Democrats also complained that they couldn’t canvass, thanks to decisions made by the party’s national leadership, as too dangerous in a pandemic. This turned out to be less of an issue than it might otherwise have been, however, although it was a gap we highlighted repeatedly here, too. Thanks to a widespread (and in some cases ill-advised) adoption of mail-in balloting and the fact that the pandemic and riots kept voters hyper-engaged, the 2020 election became a high-turnout contest. In 2016, just under 129 million ballots were cast, while the latest count from November shows 155 million ballots cast. It seems unlikely that there were any potential voters left out because of a lack of personal contact, at least not in numbers that would have moved the needle significantly enough except in two or three contests decided by fewer than a hundred votes.
It’s that turnout that points to the real problem for Democrats in 2022. Republicans usually lose high-turnout elections all the way down the ballot, thanks to Democratic voter-registration advantages. In November, however, the GOP won at every level except the presidential contest. That means Republicans carried more voters despite those registration disadvantages, which signals that the Democrats lost significant ground in the political center — and largely that means the suburbs.
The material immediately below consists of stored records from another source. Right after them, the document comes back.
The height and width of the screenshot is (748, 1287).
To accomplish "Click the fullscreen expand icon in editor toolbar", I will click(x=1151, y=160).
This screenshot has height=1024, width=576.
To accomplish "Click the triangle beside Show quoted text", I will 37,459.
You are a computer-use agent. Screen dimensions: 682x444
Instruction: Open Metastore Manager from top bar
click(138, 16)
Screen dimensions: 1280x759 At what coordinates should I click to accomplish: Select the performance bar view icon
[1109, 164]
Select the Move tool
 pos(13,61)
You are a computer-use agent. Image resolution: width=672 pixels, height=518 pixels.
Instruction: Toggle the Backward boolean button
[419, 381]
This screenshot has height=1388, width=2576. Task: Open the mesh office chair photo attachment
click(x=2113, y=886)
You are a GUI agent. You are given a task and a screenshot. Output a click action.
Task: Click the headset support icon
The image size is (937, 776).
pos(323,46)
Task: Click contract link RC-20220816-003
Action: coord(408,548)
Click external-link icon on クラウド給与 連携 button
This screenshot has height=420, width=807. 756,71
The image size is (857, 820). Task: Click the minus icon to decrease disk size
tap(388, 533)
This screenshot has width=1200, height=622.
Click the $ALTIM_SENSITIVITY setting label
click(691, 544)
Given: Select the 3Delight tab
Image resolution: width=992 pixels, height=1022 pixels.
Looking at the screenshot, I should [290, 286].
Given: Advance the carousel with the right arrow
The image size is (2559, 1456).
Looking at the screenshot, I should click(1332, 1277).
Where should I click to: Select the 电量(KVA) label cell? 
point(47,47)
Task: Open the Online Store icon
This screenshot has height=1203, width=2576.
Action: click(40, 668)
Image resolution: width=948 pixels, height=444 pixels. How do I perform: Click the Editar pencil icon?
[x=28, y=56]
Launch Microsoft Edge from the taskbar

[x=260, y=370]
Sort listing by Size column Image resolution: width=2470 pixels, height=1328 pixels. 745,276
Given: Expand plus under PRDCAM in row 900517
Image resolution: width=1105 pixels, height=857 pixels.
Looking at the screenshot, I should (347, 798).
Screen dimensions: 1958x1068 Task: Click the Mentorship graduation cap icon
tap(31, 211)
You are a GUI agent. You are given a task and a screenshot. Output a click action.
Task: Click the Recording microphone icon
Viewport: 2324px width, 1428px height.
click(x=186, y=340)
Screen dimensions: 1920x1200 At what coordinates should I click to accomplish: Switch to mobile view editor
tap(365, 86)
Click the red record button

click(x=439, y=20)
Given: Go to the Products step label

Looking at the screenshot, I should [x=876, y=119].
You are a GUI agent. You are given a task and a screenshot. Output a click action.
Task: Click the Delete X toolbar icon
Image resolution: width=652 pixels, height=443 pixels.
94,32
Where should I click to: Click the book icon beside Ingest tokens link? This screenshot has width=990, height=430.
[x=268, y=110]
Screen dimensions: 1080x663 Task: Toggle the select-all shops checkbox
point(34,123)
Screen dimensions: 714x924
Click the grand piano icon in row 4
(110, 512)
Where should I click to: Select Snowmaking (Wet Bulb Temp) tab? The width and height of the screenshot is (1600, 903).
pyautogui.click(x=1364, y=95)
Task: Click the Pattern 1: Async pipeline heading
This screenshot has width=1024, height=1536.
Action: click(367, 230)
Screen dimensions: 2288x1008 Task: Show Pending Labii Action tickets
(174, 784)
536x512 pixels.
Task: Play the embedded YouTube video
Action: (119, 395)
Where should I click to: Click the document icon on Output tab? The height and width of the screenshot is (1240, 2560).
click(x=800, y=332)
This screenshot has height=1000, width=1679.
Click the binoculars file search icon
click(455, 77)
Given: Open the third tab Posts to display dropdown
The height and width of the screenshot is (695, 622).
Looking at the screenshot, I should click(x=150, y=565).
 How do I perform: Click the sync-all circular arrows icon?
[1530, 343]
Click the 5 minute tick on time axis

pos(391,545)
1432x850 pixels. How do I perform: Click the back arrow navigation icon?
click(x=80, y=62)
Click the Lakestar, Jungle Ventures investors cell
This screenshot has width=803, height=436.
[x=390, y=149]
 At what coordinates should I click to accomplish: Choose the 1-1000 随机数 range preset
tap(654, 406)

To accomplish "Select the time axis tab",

That brings us to the problem for Democrats between now and the midterms. If Republicans manage to keep control of the Senate, the incoming Biden administration will have two broad choices for its agenda in the first two years. Either they go big to gain favor among progressives and resign themselves to two years of gridlock, or Biden offers a narrow policy agenda that can gain traction with Republicans. The latter might help Democrats gain back a little trust in the suburbs, but it will alienate the progressives and the media that love them and depress turnout elsewhere. If Biden goes big on a progressive agenda, Democrats will continue to alienate the center and the suburbs, especially with Republicans playing I Told You So on repeat cycles all during the 2022 elections.
Even aside from agendas, Democrats have another problem regardless of which tack Biden takes. First-term presidents lose seats in midterm elections, after the reality of empty campaign promises become clearer. House Democrats are making this even more likely by pushing their sclerotic leadership team back in charge, a group of progressives that are practically the GOP’s poster children for imperious derision of middle America. Is Nancy “Ice Cream” Pelosi really the image Democrats want to leverage in 2022?
Finally, Democrats managed to limit their losses in 2020 by successfully leveraging anti-Trump sentiment and mail-in balloting. Neither of those will apply in 2022, at least not in the same potent forms they did this year. Without Trump as a bête noire, their turnout will suffer — while Pelosi will remain potent enough for GOP turnout efforts in the suburbs, along with Biden and Kamala Harris. One hardly needs to be Carnac to predict disaster for House Democrats in the next midterms, and maybe Senate Democrats as well.